What to do:
In the data below, the answer is the run of lines from the line containing "This screenshot has height=625, width=1025." through the line containing "Given: Click the green up arrow for Altın", both included; print it exactly and nothing else.
##### Data to use
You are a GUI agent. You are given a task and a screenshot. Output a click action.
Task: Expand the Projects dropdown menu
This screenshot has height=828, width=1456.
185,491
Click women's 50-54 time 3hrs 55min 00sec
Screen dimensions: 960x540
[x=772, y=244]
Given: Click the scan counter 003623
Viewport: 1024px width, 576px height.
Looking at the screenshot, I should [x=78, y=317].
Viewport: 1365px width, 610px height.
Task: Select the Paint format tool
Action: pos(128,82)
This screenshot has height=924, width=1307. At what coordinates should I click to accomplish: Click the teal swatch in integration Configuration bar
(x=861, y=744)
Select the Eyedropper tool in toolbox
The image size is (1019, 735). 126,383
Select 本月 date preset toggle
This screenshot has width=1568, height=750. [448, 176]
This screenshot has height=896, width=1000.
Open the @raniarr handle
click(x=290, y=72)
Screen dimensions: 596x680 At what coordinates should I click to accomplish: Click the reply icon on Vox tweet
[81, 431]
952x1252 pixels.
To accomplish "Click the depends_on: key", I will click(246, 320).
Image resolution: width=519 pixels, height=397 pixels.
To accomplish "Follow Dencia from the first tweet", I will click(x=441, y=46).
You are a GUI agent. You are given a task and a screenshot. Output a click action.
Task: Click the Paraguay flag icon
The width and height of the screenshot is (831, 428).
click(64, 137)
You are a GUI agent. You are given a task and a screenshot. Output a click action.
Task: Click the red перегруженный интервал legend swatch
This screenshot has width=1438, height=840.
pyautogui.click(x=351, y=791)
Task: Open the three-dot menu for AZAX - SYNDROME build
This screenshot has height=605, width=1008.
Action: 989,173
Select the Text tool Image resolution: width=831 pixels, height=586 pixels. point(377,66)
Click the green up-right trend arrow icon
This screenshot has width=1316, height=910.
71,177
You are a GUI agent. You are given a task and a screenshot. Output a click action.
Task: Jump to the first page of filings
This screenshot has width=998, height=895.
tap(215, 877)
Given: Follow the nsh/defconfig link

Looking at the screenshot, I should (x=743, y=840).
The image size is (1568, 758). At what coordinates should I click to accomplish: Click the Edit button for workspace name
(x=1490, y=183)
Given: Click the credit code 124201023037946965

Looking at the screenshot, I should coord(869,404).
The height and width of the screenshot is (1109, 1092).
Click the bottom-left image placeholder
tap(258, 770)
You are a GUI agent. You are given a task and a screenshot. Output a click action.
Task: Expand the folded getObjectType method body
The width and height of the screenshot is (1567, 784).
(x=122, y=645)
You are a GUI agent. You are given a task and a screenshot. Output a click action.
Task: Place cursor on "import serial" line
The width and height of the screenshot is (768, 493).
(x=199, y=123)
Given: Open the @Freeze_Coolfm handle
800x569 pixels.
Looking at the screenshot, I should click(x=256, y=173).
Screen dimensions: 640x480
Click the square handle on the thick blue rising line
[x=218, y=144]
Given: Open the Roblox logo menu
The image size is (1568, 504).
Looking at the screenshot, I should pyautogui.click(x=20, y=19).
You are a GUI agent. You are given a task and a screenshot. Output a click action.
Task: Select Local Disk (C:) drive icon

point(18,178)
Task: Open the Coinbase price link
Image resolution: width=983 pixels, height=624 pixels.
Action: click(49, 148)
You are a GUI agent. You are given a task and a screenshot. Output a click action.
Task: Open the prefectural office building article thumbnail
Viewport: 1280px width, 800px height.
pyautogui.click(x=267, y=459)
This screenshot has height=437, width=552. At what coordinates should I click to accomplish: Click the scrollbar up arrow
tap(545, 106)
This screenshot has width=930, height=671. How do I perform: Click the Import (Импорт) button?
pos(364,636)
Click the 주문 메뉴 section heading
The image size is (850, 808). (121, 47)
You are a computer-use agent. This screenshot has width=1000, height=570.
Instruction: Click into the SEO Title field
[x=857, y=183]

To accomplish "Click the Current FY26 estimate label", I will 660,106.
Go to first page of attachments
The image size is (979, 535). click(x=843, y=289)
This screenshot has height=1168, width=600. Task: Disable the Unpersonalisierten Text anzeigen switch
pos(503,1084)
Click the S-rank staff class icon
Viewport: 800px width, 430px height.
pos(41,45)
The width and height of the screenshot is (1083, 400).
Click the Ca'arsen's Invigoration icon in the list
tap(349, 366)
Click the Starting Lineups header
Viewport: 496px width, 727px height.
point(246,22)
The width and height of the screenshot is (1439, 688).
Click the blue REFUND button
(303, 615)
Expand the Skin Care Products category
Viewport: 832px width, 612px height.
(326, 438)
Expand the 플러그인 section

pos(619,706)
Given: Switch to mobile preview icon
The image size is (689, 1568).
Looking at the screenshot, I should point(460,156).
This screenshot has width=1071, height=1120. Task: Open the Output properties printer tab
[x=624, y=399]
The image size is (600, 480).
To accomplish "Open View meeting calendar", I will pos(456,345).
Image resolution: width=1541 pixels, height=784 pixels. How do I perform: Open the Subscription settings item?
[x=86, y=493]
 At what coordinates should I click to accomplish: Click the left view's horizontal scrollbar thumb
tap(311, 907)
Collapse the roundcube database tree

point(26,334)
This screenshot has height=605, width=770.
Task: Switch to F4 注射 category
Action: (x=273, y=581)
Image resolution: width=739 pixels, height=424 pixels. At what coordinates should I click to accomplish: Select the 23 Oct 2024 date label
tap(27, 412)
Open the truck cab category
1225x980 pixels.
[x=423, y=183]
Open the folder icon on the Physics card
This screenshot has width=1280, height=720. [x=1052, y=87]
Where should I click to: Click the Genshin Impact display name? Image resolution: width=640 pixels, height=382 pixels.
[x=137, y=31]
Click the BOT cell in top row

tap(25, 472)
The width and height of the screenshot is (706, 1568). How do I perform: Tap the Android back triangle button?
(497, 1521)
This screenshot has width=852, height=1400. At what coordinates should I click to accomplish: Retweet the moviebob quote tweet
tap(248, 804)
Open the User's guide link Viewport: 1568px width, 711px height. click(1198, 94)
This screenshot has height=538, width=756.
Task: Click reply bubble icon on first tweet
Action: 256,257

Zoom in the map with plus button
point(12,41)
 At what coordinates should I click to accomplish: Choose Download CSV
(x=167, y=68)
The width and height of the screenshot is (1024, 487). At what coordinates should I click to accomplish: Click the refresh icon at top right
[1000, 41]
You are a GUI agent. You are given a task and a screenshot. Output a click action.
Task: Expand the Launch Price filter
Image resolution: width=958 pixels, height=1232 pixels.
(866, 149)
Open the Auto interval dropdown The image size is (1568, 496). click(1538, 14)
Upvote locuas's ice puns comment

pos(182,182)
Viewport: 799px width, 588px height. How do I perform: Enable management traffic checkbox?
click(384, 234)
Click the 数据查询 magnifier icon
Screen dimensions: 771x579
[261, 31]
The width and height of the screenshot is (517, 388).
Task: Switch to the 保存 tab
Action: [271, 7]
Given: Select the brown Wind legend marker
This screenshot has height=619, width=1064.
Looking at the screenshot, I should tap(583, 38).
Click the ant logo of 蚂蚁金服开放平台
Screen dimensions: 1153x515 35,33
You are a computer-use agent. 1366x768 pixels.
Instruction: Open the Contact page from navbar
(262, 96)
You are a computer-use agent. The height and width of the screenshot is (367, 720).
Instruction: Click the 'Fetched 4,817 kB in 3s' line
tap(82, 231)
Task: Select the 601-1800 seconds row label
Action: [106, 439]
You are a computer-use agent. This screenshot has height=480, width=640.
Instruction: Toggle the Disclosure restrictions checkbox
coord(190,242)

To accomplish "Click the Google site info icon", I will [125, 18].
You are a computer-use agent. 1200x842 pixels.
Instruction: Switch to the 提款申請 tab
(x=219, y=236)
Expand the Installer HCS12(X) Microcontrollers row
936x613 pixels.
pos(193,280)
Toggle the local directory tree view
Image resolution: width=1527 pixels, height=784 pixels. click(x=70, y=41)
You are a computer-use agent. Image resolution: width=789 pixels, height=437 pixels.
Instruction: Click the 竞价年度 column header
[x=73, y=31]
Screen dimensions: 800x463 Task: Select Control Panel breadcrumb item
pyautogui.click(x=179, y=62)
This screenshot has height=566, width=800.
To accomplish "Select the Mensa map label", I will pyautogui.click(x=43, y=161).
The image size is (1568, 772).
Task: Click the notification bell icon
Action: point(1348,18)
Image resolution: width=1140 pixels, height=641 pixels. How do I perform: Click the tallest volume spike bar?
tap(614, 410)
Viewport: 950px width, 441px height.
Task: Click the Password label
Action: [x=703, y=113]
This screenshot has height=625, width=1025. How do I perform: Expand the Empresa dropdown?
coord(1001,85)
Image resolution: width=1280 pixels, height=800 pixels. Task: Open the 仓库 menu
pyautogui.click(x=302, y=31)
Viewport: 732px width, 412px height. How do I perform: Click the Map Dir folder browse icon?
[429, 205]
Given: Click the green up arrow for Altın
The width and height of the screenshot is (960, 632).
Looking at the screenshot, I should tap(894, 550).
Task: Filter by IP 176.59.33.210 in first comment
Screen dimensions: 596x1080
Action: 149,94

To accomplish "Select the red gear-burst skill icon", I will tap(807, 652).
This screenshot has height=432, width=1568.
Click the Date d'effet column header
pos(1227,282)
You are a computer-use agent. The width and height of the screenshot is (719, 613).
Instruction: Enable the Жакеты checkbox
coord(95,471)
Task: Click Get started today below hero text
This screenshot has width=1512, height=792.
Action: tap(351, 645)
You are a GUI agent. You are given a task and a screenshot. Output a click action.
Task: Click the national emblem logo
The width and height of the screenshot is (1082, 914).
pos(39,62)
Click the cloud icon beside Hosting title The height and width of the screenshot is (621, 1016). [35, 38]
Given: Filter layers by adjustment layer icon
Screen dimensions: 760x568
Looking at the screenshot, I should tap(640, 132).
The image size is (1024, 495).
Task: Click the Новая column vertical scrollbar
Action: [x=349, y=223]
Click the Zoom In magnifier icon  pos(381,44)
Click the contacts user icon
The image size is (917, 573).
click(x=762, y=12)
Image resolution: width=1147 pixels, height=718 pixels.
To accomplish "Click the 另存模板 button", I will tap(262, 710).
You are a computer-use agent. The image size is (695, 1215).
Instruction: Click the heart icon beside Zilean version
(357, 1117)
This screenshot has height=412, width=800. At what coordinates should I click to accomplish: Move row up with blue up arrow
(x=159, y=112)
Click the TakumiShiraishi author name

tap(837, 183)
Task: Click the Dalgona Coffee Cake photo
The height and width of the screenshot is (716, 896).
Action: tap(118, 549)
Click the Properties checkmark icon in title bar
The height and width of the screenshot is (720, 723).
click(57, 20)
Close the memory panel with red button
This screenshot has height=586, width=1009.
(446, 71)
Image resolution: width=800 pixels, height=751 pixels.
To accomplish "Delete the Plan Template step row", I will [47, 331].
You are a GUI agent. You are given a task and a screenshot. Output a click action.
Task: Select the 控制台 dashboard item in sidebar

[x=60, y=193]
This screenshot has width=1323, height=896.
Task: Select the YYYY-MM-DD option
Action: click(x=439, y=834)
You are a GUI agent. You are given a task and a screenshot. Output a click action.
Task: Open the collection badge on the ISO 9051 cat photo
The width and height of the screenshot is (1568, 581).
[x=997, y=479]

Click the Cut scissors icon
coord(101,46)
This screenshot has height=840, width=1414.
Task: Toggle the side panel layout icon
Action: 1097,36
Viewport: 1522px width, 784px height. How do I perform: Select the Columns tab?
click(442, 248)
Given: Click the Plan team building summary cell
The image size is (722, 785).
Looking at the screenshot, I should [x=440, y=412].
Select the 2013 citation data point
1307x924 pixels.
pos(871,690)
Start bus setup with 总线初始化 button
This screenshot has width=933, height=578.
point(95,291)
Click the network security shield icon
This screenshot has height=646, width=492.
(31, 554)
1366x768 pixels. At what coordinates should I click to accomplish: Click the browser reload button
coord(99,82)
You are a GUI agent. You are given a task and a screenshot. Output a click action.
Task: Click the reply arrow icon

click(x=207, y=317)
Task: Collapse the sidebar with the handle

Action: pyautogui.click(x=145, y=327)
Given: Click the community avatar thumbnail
##########
Finished task:
This screenshot has height=625, width=1025. How do I perform: Expand the Empresa dropdown?
coord(1001,85)
Image resolution: width=1280 pixels, height=800 pixels. Task: Open the 仓库 menu
pyautogui.click(x=302, y=31)
Viewport: 732px width, 412px height. How do I perform: Click the Map Dir folder browse icon?
[429, 205]
Given: Click the green up arrow for Altın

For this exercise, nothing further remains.